Creating new Indexed Priority Queue
q = IndexedPriorityQueue.new
or
IndexedPriorityQueue.new { |a, b| a.key < b.key }
IndexedPriorityQueue inherits from PriorityQueue so all methods from PriorityQueue are available.
Examples:
q.push(:important, 3) q.push(:very_important, 5) q.push(:nevermind, 1) q.peek #=> :very_important q.change(:nevermind, 10) q.peek #=> :nevermind
Elements stored on priority queue are wrapped in Pair object, when you call get method this object is returned:
q.get(:very_important) #=> Pair.new(5, :very_important) q.include?(:very_important) #=> true
Lists¶ ↑
List¶ ↑
List is an ordered collection of values. Each element of list has pointer to the next element (last element points to nil). This implementation uses doubly linked list underhood.

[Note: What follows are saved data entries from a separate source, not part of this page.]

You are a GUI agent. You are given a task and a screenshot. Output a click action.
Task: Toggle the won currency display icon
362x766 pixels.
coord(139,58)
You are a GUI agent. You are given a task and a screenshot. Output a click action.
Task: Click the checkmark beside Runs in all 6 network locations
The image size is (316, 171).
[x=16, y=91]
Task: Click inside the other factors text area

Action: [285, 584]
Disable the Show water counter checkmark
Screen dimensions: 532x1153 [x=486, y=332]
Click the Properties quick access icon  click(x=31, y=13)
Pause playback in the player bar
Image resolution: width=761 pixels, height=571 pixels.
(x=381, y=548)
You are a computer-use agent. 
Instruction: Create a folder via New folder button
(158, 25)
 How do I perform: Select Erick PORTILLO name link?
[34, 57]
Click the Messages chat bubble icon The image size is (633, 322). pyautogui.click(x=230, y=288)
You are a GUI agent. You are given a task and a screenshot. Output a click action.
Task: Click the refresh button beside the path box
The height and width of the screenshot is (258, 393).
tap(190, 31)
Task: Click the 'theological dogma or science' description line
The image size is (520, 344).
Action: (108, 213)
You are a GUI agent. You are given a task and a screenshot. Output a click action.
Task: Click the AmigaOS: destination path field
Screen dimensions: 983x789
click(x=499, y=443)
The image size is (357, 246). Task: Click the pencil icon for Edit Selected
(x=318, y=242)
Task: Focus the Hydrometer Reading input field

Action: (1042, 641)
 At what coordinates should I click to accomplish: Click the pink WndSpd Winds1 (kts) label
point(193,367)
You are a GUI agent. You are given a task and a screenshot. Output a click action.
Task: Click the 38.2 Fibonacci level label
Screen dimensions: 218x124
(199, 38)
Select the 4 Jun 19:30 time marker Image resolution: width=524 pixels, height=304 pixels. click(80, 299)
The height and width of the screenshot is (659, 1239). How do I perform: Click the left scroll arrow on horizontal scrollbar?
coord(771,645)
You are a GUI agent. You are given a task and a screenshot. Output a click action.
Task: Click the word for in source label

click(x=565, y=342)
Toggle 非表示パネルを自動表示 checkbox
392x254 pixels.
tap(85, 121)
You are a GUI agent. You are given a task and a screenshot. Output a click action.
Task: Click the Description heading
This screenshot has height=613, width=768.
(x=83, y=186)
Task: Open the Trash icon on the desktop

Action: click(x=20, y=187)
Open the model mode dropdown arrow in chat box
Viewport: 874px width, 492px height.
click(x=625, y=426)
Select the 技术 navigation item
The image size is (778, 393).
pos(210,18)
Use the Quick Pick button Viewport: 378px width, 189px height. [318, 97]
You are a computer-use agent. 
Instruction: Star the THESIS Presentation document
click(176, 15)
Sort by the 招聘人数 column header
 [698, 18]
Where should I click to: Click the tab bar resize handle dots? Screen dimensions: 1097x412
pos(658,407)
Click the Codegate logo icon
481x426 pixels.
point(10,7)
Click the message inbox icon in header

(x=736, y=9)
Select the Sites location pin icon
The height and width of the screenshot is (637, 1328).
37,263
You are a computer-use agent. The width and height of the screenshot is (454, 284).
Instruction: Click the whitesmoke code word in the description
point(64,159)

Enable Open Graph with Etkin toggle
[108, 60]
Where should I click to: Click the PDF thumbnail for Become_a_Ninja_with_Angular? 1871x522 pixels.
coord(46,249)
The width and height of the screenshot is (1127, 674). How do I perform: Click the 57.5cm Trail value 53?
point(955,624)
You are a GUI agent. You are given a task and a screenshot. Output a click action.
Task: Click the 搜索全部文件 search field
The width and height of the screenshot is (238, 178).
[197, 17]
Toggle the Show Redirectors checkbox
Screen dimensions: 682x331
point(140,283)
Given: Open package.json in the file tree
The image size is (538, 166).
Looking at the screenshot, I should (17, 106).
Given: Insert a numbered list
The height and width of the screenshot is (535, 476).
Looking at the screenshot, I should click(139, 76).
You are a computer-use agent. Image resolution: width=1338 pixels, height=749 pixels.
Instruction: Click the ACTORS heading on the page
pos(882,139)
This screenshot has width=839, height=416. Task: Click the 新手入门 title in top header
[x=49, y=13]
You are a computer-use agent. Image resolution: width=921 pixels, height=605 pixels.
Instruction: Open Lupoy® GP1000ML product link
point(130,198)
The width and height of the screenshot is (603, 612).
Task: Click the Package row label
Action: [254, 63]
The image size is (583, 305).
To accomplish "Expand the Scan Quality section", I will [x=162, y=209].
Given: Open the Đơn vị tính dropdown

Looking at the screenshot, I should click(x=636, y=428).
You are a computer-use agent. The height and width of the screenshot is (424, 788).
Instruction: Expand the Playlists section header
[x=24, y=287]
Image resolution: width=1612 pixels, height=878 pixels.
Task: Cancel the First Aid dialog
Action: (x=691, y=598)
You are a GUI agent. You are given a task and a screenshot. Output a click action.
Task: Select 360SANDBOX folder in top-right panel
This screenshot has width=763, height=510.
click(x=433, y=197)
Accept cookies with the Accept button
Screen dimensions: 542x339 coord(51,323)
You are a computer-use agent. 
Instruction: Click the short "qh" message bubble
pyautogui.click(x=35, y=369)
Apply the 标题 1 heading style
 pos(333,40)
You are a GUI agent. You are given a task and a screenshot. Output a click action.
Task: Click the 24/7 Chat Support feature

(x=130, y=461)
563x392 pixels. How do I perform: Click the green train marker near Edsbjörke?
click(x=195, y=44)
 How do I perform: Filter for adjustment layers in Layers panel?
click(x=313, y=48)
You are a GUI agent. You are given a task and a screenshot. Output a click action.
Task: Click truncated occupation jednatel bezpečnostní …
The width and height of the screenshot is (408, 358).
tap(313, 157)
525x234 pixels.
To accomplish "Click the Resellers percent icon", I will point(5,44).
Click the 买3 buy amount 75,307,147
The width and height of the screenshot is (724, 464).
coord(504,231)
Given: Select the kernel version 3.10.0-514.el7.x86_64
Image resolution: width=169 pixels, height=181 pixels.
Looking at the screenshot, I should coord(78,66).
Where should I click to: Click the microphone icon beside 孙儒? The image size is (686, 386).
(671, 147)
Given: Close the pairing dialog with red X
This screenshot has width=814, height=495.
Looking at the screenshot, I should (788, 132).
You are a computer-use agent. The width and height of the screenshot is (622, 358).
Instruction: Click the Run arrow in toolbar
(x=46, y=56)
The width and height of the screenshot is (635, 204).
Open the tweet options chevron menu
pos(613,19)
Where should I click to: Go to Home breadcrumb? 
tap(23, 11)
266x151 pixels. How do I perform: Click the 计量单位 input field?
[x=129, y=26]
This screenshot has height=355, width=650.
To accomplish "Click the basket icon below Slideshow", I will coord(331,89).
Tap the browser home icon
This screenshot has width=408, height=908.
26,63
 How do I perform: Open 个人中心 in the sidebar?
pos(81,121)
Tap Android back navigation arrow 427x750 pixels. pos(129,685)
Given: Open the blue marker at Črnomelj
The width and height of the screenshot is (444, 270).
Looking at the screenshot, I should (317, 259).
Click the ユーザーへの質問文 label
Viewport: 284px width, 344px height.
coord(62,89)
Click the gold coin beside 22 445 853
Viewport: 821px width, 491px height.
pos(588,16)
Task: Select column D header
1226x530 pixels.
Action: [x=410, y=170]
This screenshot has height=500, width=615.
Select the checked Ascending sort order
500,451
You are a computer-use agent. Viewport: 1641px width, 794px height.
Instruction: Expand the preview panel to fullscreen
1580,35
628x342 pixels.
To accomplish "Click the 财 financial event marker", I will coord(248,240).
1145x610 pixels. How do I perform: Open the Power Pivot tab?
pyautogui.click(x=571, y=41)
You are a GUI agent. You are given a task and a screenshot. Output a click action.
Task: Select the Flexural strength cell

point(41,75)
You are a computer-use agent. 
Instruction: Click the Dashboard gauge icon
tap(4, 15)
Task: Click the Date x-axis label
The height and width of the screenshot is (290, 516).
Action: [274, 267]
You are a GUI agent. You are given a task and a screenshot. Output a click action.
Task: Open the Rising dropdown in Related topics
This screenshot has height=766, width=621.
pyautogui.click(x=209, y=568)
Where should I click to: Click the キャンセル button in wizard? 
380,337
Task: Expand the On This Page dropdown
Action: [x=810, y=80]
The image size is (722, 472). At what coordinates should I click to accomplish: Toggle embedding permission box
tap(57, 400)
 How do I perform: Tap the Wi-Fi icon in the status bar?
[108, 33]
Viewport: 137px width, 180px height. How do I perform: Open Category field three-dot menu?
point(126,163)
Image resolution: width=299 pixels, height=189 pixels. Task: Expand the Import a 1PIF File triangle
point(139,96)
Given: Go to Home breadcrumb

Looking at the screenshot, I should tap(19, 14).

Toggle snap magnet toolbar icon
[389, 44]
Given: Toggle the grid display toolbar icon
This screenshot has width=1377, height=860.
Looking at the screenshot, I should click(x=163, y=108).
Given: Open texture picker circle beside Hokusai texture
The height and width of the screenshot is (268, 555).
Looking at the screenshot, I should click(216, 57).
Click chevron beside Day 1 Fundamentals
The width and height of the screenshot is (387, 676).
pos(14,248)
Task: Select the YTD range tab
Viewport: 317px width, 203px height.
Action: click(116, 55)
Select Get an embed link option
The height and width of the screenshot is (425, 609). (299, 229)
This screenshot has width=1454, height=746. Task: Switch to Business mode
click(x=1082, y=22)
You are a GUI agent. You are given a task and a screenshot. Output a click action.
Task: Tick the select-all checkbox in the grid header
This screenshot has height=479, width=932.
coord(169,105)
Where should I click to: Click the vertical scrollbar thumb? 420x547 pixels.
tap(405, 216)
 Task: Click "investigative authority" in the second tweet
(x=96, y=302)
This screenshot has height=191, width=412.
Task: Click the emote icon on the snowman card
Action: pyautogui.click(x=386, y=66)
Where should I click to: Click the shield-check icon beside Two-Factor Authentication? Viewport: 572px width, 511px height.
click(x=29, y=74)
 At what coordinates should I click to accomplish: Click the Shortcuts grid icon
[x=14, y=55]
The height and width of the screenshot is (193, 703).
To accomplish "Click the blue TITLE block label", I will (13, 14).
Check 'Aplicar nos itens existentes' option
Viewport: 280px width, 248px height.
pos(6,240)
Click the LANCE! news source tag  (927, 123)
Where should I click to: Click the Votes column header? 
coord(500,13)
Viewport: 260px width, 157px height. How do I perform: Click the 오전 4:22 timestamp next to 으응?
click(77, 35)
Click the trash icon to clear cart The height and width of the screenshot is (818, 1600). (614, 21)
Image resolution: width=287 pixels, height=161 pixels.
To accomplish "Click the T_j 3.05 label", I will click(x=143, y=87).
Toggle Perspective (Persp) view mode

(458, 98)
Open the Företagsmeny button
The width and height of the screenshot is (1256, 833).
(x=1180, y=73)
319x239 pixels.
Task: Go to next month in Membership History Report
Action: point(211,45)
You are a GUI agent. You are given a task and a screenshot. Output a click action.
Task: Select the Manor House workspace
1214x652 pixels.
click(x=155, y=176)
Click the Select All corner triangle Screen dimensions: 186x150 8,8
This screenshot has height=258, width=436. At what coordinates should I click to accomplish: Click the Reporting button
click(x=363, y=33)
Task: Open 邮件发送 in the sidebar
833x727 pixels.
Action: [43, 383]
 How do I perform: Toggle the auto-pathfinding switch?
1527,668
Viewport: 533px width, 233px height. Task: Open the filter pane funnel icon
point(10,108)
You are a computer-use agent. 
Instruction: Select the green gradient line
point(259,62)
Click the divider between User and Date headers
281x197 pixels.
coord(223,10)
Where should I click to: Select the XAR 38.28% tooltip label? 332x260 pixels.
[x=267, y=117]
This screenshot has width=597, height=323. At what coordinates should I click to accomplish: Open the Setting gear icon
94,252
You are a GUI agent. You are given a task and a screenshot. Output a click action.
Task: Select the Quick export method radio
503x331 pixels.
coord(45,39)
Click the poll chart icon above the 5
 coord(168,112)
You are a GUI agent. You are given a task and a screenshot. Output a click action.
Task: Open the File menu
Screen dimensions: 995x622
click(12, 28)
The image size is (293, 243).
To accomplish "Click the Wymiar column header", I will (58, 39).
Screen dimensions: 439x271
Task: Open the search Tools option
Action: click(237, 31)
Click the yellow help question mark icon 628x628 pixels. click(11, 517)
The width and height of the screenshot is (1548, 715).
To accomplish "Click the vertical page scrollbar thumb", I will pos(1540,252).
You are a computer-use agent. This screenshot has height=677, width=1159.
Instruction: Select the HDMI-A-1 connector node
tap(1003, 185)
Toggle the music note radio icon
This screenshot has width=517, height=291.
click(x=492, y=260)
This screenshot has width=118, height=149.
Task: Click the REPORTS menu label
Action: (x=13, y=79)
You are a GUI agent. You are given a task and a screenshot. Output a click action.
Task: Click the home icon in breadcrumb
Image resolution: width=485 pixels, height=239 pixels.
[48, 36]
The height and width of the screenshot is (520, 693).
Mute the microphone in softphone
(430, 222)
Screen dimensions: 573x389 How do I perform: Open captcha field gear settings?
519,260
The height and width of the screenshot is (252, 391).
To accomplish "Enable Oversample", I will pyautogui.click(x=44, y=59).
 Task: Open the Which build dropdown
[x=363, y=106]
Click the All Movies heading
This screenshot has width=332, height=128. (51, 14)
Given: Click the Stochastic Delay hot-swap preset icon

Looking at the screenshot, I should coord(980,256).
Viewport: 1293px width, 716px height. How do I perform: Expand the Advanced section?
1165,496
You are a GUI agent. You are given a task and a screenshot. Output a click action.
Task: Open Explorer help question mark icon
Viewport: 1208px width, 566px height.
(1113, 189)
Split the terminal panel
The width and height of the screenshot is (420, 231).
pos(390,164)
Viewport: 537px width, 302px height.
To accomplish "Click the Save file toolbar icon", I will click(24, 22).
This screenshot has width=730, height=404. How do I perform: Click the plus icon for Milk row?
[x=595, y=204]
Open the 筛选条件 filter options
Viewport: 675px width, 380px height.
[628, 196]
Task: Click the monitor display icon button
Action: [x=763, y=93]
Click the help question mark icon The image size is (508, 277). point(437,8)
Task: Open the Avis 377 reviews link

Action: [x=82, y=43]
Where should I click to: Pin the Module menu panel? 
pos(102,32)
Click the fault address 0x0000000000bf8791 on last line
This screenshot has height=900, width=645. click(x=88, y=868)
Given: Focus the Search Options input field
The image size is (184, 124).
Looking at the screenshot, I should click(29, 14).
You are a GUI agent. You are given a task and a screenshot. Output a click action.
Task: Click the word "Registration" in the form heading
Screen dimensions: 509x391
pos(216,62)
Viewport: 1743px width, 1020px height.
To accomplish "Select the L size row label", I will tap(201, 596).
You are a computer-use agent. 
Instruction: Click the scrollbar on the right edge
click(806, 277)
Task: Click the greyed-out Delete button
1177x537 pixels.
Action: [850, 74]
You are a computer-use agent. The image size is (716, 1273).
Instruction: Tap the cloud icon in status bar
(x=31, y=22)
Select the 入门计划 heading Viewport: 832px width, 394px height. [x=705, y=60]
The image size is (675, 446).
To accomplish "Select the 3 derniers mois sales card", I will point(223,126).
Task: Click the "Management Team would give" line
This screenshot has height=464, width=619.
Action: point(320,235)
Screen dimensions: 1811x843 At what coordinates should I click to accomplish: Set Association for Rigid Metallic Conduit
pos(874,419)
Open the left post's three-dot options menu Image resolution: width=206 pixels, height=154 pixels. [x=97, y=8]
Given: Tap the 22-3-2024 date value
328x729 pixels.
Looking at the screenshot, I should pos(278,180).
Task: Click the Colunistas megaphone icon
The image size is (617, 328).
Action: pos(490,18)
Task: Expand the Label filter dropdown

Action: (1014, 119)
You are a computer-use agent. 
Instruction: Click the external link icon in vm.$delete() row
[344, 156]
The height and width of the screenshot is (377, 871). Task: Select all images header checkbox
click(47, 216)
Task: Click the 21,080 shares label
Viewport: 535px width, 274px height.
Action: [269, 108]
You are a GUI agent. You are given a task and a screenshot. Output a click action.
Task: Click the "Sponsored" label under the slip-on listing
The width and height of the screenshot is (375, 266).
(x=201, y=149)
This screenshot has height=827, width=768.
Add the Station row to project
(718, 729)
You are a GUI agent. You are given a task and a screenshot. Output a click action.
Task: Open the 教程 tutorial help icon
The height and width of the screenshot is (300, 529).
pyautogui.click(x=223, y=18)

More: List
Creating new List
l = List.new l.append(2)
or
list = List.new(1, 2, 3, 4)
Examples:
Simple operations on lists
list.length #=> 4 list.append(5).to_a #=> [1, 2, 3, 4, 5] list.unshift(0).to_a #=> [0, 1, 2, 3, 4, 5] list.remove(list.head).to_a #=> [1, 2, 3, 4, 5] list.shift #=> 1
Accessing first and last element
list.head.data #=> 2 list.tail.data #=> 5 list.first #=> 2 list.last #=> 5
Accessing by index
list[2].data #=> 2 list.at(2).data #=> 2 list[-1].data #=> 4 list[1..2].map(&:data) #=> [2, 3] list[1,3].map(&:data) #=> [2, 3, 4]
Modifying elements on given index:
list[2].data = 8 list[2].data #=> 8 list[2] = [9, 10] #=> [1, 2, 9, 10, 4] list[0,1] = 0 #=> [0, 2, 3, 4] list[2..3] = ['x', 'x'] #=> [1, 2, 'x', 'x']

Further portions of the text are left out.